Campaigners, charitable organisations and trade unions will all be represented at Friday’s summit in a joint call for policy makers to do more to help those struggling with soaring charges across the board.
More than 40 organisations will join the meeting, promoted by the Scottish Trades Union Congress (STUC) and the Poverty Alliance.
It comes as experts warn basic foodstuffs including meat, dairy and fruit and vegetable products could be next in line to skyrocket in price due to a myriad of factors including Brexit, Covid-induced supply chain issues and the ongoing Russian invasion of Ukraine.
The Institute of Grocery Distribution has predicted a peak for food inflation of 15% over the coming months, pushing the average monthly spend on groceries for a family of four to around £439 by early next year.
STUC general secretary Roz Foyer said: “Poverty is a political choice. The pandemic has exposed the deep-rooted inequalities across Scotland, exacerbated by a cost-of-living crisis not of workers’ choice nor making.
“We cannot – and will not – be held responsible for the negligence of our political class in their failures to tackle rising inflation coupled with falling wages.
“This summit, the largest seen in Scotland on this crisis, calls for the Scottish Government to go further, using the powers of the parliament to mitigate this emergency.”
She added: “Their recent spending review plans to foist harmful cuts on our public services is utterly incompatible with the response needed to help those impacted by this crisis.”
“Whilst the UK Government are still firmly within our sights – and we will be front and centre at the national demonstration outside Westminster parliament this Saturday – we will be unrelenting and unapologetic in our resistance to this crisis until further action is taken.”
In April, the Bank of England said the rate of inflation shot up to 9% – its highest level since 1982.

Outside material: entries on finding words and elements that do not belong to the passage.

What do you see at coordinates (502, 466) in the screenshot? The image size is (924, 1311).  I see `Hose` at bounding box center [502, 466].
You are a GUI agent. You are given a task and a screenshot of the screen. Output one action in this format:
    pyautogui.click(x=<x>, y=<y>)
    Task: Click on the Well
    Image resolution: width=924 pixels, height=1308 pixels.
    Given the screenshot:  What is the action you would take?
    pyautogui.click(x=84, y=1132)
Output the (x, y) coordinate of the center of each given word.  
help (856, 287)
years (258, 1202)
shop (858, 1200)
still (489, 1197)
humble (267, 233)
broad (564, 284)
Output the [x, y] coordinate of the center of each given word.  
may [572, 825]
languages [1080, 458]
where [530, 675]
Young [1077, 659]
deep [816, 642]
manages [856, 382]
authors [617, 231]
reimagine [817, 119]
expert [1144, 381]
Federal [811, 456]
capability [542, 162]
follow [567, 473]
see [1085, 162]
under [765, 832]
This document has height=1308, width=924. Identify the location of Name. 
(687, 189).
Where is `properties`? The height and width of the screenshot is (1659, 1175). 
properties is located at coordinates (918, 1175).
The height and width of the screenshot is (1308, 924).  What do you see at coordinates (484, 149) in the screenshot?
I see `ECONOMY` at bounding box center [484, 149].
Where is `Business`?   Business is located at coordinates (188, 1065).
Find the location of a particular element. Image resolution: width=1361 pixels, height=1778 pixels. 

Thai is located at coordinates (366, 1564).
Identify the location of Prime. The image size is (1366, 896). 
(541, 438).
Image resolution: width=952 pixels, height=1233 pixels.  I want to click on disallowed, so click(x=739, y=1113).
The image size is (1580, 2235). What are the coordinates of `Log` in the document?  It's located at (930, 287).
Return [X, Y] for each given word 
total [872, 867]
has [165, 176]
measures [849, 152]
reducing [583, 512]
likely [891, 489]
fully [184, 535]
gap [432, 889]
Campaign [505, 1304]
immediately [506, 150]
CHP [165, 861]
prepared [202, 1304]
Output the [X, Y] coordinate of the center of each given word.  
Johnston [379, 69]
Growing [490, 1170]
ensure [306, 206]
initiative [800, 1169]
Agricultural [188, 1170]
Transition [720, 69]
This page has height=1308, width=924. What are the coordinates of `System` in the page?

Meanwhile, energy prices are set to be hiked for the second time in the space of six months in October, according to industry regulator Ofgem.
Peter Kelly, director of the Poverty Alliance, said: “The only way that we can make lasting change when it comes to poverty, is through co-operation and solidarity.
“By bringing together trade unions and voluntary and community groups, we want to build a movement that puts compassion and justice at the heart of public life, in our communities, in Holyrood, and in Westminster.”